Hendak menjadi seorang guru atau pengajar yang dibutuhkan pertama kali adalah niat yang kuat. Ibarat sebuah bangunan, niat berperan layaknya pondasi. Bayangkan saja bagaimana nasib sebuah bangunan yang pondasinya keropos. Atau tanaman yang akarnya busuk. Bangunan akan mudah roboh, demikian pula dengan tanaman yang sulit untuk tumbuh berkembang sebelum akhirnya layu dan mati.
Niat bukan suatu kata atau kalimat tunggal yang membuat seseorang melakukan segalanya untuk hal tersebut. Niat dalam diri manusia bersifat jamak alias bervariasi, layaknya sebuah lukisan yang tersusun atas banyak warna. Tentu saja kita memiliki kebutuhan fisiologis, sosial, keamanan atau bahkan aktualisasi diri yang akan mewarnai niatan kita. Namun alangkah baiknya jika niatan kita untuk mengajar lebih didominasi oleh tujuan sosial atau spiritual, bukan tujuan material dan individual.
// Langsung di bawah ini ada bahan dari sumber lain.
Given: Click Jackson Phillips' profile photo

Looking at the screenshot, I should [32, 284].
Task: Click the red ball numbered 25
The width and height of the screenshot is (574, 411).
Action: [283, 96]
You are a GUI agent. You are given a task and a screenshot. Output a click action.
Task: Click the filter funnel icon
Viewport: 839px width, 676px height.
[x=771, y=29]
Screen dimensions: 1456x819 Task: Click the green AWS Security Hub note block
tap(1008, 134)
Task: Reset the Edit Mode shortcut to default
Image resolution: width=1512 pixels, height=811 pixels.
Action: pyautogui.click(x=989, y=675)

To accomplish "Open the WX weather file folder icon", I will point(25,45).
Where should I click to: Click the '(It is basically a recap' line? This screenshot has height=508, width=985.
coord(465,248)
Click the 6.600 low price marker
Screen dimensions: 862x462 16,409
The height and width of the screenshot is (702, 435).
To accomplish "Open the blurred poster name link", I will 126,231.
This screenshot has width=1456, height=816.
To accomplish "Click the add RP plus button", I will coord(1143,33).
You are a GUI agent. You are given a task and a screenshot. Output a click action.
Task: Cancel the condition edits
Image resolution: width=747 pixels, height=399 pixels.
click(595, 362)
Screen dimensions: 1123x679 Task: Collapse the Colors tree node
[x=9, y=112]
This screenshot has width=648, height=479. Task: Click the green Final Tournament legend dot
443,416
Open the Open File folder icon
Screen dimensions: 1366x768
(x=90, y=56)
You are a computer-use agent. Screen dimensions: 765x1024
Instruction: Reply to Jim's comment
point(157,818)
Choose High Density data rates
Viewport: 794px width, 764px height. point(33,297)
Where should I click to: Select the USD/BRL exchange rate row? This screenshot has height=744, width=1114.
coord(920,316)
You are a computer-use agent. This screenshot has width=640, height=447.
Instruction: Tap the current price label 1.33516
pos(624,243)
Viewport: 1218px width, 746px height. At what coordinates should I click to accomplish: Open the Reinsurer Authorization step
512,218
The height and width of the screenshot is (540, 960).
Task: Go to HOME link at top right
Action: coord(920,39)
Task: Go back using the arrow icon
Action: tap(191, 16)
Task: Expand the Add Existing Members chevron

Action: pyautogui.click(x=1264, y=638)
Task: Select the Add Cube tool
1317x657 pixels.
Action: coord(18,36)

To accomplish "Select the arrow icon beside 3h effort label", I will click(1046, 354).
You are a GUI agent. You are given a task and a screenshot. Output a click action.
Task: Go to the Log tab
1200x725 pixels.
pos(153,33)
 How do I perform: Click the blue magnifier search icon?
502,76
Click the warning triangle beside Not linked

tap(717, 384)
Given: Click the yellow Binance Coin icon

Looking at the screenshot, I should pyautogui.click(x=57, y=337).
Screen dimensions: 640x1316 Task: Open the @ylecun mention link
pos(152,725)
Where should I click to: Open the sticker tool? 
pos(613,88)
Komposisi niat akan menentukan apakah kita akan dapat menikmati semua proses sebagai seorang pengajar atau tidak. Jika tujuan material lebih mendominasi saya yakin proses itu tidak akan benar-benar kita nikmati.
Kita dapat belajar dari sejarah bagaimana guru-guru besar dapat menghasilkan murid-murid berkualitas dan proses pengajarannya terus dikenang oleh generasi-generasi setelahnya. Sokrates menjadi contoh yang sangat tua dalam sejarah, tentang bagaimana ia harus mati minum racun untuk berpegang pada kebenaran yang diajarkannya. Ki Hadjar Dewantara rela dimusuhi dan dipenjarakan oleh pemerintah kolonial demi mencerdaskan pribumi yang dilarang mengenyam sekolah. Kekuatan niat menentukan seberapa besar rintangan yang dapat anda lalui sebagai seorang guru.
Dalam sebuah penelitian yang saya lakukan pada tahun 2013 mengenai upaya yang dilakukan oleh guru-guru senior di pulau Giligenting Madura untuk tetap bertahan menjalankan profesi guru selama puluhan tahun di tengah kondisi alam yang demikian ganas dan terpencil terdapat suatu temuan yang menarik. Salah seorang guru yang telah lebih dari tiga puluh tahun mengajar menyatakan bahwa ia bertahan karena suatu prinsip yaitu ilmu yang dimiliki walaupun sedikit harus diamalkan. Selain itu ia selalu menganggap para siswa sebagai anak-anaknya sendiri. Mengajar di tengah kesulitan ekonomi menjadi nikmat baginya.
Apa yang kita lihat dan rasakan ditentukan oleh bagaimana cara kita berpikit (mindset). Dan pola berpikir itu telah dibentuk melalui niat dan tentu saja proses belajar.